Note d'archive : Ce texte provient des anciennes archives de Nomika Epilekta et est conservé avec soin pour une lecture historique et informative.
Deux articles qui, à première lecture, semblent adopter des approches opposées, se complètent en réalité dans un constat clair de l'échec des coupes budgétaires unilatérales comme solution à la crise de la dette de la zone euro.
Il s'agit de l'article de Stefan Kaiser dans l'hebdomadaire allemand « Spiegel », intitulé « Il est temps d'en finir avec la farce du sauvetage de la Grèce », et de l'article de Jean Pisani Ferry dans les Financial Times, intitulé « L'austérité autodestructrice de l'Europe ».
Dans le premier article, à propos de la Grèce, qui n'est pas qualifiée comme d'habitude de « cas particulier », il est souligné que la dure austérité budgétaire a enfermé le pays dans la récession et oblige les deux parties à adopter une rhétorique sans rapport avec la réalité : les créanciers emploient un langage dur et formulent des propositions offensantes, comme celle d'un commissaire au budget, pour rassurer leur opinion publique sur le fait qu'ils contrôlent la situation, tandis que le pays emprunteur souscrit à des objectifs qu'il sait ne pas pouvoir tenir.
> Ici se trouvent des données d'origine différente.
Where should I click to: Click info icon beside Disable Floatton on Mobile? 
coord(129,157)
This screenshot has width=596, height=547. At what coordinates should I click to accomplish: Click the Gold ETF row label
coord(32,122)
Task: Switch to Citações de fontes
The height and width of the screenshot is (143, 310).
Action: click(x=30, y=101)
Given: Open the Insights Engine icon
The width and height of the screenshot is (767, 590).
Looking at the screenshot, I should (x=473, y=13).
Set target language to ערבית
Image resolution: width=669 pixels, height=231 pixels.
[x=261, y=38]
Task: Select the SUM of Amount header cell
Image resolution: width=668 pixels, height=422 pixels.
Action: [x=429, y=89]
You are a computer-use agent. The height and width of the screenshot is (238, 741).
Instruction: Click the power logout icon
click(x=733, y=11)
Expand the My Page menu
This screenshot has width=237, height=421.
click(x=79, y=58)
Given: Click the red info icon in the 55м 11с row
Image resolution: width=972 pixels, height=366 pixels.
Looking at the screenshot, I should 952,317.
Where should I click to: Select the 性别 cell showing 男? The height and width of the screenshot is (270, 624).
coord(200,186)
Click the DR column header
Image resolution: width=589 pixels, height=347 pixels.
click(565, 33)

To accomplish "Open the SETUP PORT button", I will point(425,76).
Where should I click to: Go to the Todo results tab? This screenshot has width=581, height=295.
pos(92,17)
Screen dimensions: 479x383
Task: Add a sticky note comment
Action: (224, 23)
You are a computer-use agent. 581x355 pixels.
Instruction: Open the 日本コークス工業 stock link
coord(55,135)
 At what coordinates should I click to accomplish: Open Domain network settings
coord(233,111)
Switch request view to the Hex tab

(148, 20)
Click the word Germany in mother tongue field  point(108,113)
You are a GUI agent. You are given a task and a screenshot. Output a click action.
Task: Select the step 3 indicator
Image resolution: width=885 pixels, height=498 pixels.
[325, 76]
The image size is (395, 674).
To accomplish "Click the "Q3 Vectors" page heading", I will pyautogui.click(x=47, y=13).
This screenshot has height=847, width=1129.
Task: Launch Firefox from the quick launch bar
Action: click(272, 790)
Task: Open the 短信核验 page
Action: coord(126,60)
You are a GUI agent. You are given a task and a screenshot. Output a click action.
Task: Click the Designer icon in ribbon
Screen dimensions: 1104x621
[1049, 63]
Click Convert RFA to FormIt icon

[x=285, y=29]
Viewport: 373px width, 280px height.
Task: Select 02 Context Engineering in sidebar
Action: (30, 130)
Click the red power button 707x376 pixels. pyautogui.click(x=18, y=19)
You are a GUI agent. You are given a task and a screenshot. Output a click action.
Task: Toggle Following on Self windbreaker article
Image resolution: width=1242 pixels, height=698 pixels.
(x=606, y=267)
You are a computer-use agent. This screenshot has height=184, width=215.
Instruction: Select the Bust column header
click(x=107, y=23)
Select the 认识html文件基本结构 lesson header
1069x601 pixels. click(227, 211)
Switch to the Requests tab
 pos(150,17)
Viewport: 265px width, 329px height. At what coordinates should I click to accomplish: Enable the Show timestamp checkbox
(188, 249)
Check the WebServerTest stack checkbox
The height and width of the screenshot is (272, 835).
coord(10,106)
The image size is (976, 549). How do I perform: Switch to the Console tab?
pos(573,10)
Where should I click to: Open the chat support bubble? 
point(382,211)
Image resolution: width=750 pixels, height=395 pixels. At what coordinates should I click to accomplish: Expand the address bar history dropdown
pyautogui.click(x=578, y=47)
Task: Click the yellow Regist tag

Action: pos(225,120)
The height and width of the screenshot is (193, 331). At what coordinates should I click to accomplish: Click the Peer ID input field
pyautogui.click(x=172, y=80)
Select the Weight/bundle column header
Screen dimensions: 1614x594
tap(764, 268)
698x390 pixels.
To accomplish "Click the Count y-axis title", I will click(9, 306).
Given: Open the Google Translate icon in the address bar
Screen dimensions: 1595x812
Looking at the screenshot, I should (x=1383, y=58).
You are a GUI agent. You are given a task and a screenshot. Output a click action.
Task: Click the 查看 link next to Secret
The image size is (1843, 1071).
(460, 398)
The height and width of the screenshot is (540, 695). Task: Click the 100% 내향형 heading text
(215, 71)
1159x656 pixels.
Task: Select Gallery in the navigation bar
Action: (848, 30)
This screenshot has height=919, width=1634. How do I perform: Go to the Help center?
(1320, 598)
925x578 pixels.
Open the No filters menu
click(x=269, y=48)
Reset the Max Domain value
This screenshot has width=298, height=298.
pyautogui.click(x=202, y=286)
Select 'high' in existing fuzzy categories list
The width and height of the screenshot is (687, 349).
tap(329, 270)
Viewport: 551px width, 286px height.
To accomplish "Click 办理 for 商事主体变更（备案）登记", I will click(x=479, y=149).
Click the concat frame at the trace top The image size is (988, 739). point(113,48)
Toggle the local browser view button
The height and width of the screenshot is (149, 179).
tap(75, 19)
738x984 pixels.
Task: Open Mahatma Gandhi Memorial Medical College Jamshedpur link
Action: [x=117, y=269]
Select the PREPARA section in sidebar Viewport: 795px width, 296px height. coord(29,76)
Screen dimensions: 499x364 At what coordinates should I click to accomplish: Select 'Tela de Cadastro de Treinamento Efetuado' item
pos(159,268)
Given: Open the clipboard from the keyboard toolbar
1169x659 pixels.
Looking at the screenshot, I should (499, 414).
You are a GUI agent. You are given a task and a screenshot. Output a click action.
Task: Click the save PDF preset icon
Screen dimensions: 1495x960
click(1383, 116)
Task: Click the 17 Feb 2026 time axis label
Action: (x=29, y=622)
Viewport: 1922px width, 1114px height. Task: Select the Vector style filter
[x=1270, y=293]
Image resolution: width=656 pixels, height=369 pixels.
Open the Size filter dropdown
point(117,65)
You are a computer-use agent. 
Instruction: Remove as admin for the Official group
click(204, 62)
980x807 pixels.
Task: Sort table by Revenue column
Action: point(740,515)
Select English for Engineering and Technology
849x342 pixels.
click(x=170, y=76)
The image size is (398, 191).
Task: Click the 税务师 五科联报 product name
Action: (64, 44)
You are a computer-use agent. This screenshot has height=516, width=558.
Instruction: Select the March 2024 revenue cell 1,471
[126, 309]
La formulation de l'article n'exclut pas que ses conclusions s'appliquent aussi aux autres pays en crise de dette, à l'intérieur ou à l'extérieur du mécanisme provisoire.
Dans le second article, les politiques unilatérales d'austérité sont présentées comme un risque stratégique pour toute l'Europe, puisque les pays du Sud, avec la France, représentent plus de 50 % du PIB de la zone euro.
La remarque essentielle est que les engagements de réduction du déficit d'ici 2013 pris par la France et l'Espagne ne sont pas réalistes.
Ces approches ont un poids particulier car elles sont publiées à l'ombre de la rhétorique dure de Merkel et Sarkozy envers Athènes, rhétorique destinée à couvrir l'embarras stratégique des deux dirigeants face à l'évolution de la crise dans la zone euro.
Au cours des derniers mois, la zone euro se trouve devant un incroyable cercle vicieux d'aggravation politique de la crise. En décembre a été adopté un pacte de stabilité renforcé, inapplicable et inefficace, dans l'espoir qu'il faciliterait l'acceptation par le gouvernement allemand de l'émission d'euro-obligations et de l'évolution vers l'assouplissement quantitatif et une inflation contrôlée.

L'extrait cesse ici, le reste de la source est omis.